Ein Konzert von Jordi Savall ist nie bloß ein Konzert. Es ist immer auch Philosophicum, Geschichtsstunde, Friedensprojekt. Das gilt besonders für sein Programm „Las Rutas de los Esclavos“, an dem der katalanische Meistergambist, Dirigent und Musikforscher sechs Jahre lang mit Unterstützung der Unesco arbeitete und das im Juni 2015 in Genf Premiere feierte.
Zum krönenden Abschluss der styriarte führte der Katalane in der prallvollen List-Halle „Von Afrika in die Neue Welt“ und bot praktisch ein ganzes World Music Festival an einem Abend. Sänger und Instrumentalisten aus Mexiko, Brasilien, Argentinien, Kolumbien, Venezuela sowie seine Stammensembles La Capella Reial de Catalunya und Hespèrion XXI schrieben diesmal mit an den „Erinnerungen an die Sklaverei“. Und Denise M’Baye las Texte zu den Kapiteln erschütternder Ausbeutung, bis herauf zu Martin Luther Kings „Dream“.
Hier ein fiebriger Samba, dort Barockklang aus „Neu-Spanien“ in Lateinamerika. Hier christliche Lieder der Negrillas, von denen eines sogar ein Saufgelage vor dem Kind von Bethlehem schildert, dort Kassé Mady Diabaté aus Mali als Geschichtenerzähler, dessen Begleitsängerinnen übrigens ein 48-stündiges Reiseabenteuer durchmachen mussten, um erst nach der Pause auf der Bühne zu landen: Savalls Folklorepuzzle demonstriert, wie Musik zum oft einzigen Refugium der Unterdrückten wurde.
War das Programm zwischendurch auch etwas zu süß und behübscht angesichts tragischer Menschenodysseen, so gab es doch magische Momente. Höhepunkt war zweifellos das Lob, das Driss el Maloumi aus Marokko, (Oud), Ballaké Sissoko aus Mali (Kora) und Rajery aus Madagaskar (Vahila) auf „Kouroukanfouga“ anstimmten, auf Malis Verfassung aus 1235, die älteste der Welt mit einem Menschenrechtspassus. Leise um nur ein paar Töne kreisend, spannte das Trio einen ganzen Horizont voll Melancholie, Sehnsucht und Hoffnung auf dem afrikanischen Himmel auf.

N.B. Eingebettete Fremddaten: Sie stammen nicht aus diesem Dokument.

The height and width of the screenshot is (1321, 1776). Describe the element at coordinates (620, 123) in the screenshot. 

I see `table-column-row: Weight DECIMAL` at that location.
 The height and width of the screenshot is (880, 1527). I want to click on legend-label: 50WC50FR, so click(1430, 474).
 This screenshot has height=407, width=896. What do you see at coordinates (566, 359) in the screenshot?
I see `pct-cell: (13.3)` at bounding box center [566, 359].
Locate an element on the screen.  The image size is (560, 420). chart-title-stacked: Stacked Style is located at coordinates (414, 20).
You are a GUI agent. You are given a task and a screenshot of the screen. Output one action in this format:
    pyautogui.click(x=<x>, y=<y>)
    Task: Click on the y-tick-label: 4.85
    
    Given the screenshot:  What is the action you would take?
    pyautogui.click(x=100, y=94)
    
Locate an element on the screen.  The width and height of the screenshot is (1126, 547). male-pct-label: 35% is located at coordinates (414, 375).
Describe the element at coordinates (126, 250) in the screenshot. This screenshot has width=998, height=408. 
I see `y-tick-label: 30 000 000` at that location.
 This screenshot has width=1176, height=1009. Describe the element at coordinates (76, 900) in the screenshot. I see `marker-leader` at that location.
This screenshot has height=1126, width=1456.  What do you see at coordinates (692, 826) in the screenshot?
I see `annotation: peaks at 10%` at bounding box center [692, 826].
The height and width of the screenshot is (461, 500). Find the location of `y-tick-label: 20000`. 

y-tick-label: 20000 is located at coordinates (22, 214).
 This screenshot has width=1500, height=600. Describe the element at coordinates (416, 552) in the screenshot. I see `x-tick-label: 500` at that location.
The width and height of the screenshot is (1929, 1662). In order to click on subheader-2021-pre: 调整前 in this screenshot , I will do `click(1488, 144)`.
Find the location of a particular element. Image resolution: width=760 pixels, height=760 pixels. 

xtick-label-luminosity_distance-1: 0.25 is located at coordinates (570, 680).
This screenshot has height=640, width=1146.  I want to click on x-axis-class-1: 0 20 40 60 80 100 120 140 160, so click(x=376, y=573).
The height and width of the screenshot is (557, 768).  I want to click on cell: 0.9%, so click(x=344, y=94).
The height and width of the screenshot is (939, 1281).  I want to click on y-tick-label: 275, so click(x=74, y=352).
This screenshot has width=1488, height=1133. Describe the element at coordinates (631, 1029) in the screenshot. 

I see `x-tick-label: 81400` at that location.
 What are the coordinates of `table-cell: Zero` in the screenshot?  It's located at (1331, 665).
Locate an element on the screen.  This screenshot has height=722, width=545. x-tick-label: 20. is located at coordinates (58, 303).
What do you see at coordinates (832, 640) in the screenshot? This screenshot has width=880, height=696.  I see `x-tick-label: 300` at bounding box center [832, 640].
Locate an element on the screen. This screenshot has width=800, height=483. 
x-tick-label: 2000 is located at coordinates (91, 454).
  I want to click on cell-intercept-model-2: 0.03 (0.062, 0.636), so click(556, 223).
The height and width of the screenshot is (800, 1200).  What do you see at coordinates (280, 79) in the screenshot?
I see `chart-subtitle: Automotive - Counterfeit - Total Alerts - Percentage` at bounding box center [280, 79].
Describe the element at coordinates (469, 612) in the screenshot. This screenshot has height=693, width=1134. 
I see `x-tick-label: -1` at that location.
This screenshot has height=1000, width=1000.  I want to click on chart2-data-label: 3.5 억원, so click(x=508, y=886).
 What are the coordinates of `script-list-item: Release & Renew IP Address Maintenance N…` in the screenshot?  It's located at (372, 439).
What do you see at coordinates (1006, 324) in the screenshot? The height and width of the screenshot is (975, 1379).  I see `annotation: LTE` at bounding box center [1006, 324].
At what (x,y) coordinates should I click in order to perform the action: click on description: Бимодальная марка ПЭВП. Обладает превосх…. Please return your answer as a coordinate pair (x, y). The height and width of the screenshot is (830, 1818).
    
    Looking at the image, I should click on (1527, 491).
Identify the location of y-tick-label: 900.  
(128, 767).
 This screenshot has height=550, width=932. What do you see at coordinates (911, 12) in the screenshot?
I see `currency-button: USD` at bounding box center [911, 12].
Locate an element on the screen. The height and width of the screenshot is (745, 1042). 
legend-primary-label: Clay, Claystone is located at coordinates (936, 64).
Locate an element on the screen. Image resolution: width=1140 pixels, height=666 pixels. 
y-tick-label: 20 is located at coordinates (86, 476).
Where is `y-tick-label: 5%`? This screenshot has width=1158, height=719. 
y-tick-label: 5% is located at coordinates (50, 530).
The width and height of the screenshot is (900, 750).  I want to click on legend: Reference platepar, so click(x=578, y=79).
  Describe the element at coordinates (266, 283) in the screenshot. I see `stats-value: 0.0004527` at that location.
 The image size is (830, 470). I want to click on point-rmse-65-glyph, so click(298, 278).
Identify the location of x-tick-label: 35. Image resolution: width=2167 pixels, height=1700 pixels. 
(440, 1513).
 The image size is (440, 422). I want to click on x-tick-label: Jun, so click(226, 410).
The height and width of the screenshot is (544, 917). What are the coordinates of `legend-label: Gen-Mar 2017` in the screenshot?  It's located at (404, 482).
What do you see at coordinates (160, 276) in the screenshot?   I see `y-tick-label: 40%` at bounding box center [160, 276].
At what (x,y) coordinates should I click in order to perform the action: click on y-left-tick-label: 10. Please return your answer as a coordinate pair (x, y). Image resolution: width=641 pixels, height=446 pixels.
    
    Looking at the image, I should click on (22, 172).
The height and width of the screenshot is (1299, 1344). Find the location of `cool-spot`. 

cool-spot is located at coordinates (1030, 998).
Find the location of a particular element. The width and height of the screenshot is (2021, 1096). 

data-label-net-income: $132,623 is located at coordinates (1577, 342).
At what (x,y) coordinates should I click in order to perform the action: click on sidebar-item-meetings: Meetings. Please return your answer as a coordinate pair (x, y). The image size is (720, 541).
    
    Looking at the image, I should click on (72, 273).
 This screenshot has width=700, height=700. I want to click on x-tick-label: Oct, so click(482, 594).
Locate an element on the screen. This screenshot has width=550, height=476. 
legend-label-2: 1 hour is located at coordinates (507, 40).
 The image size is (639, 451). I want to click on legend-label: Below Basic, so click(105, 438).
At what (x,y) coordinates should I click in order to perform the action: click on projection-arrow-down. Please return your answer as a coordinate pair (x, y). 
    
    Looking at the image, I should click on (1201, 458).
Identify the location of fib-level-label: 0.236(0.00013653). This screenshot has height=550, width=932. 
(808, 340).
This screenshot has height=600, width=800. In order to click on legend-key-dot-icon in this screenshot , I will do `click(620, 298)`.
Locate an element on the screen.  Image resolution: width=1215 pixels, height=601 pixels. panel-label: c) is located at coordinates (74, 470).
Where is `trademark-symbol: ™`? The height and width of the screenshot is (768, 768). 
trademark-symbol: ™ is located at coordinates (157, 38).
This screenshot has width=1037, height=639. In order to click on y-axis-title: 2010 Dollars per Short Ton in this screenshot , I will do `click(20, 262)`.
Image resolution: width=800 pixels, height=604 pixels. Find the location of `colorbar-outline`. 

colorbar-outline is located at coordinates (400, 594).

Was die meisten Zuseher wohl nicht registrierten: Rajery muss seine Bambusröhren-Zither mit einem Handstumpf spielen. Als er elf Monate alt war, hatte ihm nämlich eine Frau, von Hass auf seine Familie getrieben, ein vergiftetes Fleischstück zugesteckt, worauf hin seine Finger der Rechten verkrüppelten und schließlich abfielen. Trotz des Handicaps beschloss Rajery, just die Vahila zu lernen, die man mit den Fingernägeln zupft. Heute ist der 51-Jährige einer der größten Virtuosen auf dem Instrument, hoch verehrt als „Prinz der Vahila“.